* begin DOCUMENT TEXT *

Stored value can be anything unsigned. Units should be specified when declared.
*/
typedef uint32_t axes_uint32_t[AXIS_COUNT];
/**
\typedef axes_int32_t
\brief n-dimensional vector used to describe int32_t axis information.
Stored value can be anything unsigned. Units should be specified when declared.
*/
typedef int32_t axes_int32_t[AXIS_COUNT];
/**
\struct TARGET
\brief target is simply a point in space/time
X, Y, Z and E are in micrometers unless explcitely stated. F is in mm/min.
*/
typedef struct {
axes_int32_t axis;
uint32_t F;
uint8_t e_relative :1; ///< bool: e axis relative? Overrides all_relative
} TARGET;
/**
\struct MOVE_STATE
\brief this struct is made for tracking the current state of the movement
Parts of this struct are initialised only once per reboot, so make sure dda_step() leaves them with a value compatible to begin a new movement at the end of the movement. Other parts are filled in by dda_start().
*/
typedef struct {
// bresenham counters
axes_int32_t counter; ///< counter for total_steps vs each axis
// step counters
axes_uint32_t steps; ///< number of steps on each axis
#ifdef ACCELERATION_RAMPING
/// counts actual steps done
uint32_t step_no;
#endif
#ifdef ACCELERATION_TEMPORAL
axes_uint32_t time; ///< time of the last step on each axis
uint32_t last_time; ///< time of the last step of any axis
#endif
/// Endstop handling.
uint8_t endstop_stop; ///< Stop due to endstop trigger
uint8_t debounce_count_x, debounce_count_y, debounce_count_z;
} MOVE_STATE;
/**
\struct DDA
\brief this is a digital differential analyser data struct
This struct holds all the details of an individual multi-axis move, including pre-calculated acceleration data.
This struct is filled in by dda_create(), called from enqueue(), called mostly from gcode_process() and from a few other places too (eg \file homing.c)
*/
typedef struct {
/// this is where we should finish
TARGET endpoint;
union {
struct {
// status fields
uint8_t nullmove :1; ///< bool: no axes move, maybe we wait for temperatures or change speed
uint8_t live :1; ///< bool: this DDA is running and still has steps to do
uint8_t done :1; ///< bool: this DDA is done.

* end DOCUMENT TEXT *

> _WHAT IS EXPECTED_: Pick up the firmware header code right after its last line and keep writing it. The listing that comes next has nothing to do with the firmware header code.

* begin SUPPLIED DATA *

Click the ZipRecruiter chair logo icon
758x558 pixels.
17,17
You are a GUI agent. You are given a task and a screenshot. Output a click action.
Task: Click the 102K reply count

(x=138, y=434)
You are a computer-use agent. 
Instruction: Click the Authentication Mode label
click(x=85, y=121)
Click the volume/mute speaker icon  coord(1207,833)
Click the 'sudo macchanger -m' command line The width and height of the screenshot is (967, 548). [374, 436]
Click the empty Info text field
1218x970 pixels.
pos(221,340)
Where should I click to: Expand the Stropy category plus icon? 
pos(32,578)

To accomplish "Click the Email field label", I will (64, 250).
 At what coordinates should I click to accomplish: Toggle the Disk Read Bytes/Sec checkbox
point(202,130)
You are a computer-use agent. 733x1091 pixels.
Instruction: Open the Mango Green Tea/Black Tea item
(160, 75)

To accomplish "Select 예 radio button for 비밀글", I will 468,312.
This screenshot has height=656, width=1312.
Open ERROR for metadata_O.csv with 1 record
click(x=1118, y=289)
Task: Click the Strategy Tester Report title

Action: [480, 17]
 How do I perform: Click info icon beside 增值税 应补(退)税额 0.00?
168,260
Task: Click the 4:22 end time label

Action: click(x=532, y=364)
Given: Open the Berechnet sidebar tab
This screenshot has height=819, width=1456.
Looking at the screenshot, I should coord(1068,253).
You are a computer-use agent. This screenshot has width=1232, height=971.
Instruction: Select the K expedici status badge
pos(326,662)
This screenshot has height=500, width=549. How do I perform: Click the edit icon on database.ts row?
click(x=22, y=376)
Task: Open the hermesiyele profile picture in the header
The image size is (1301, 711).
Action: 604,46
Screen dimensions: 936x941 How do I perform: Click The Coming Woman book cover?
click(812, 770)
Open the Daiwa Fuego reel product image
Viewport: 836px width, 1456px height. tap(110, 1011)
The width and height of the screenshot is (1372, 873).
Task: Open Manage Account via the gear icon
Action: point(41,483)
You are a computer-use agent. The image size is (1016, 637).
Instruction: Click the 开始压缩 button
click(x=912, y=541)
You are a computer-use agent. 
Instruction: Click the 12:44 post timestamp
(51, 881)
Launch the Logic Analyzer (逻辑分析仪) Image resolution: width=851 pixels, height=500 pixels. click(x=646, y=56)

* end SUPPLIED DATA *

> _EXERCISE RESULT_:
#ifdef ACCELERATION_REPRAP
uint8_t accel :1; ///< bool: speed changes during this move, run accel code
#endif
// wait for temperature to stabilise flag
uint8_t waitfor_temp :1; ///< bool: wait for temperatures to reach their set values
// directions
// As we have muldiv() now, overflows became much less an issue and
// it's likely time to get rid of these flags and use int instead of
// uint for distance/speed calculations. --Traumflug 2014-07-04
uint8_t x_direction :1; ///< direction flag for X axis
uint8_t y_direction :1; ///< direction flag for Y axis
uint8_t z_direction :1; ///< direction flag for Z axis
uint8_t e_direction :1; ///< direction flag for E axis
};
uint16_t allflags; ///< used for clearing all flags
};
// distances
axes_uint32_t delta; ///< number of steps on each axis
// uint8_t fast_axis; (see below)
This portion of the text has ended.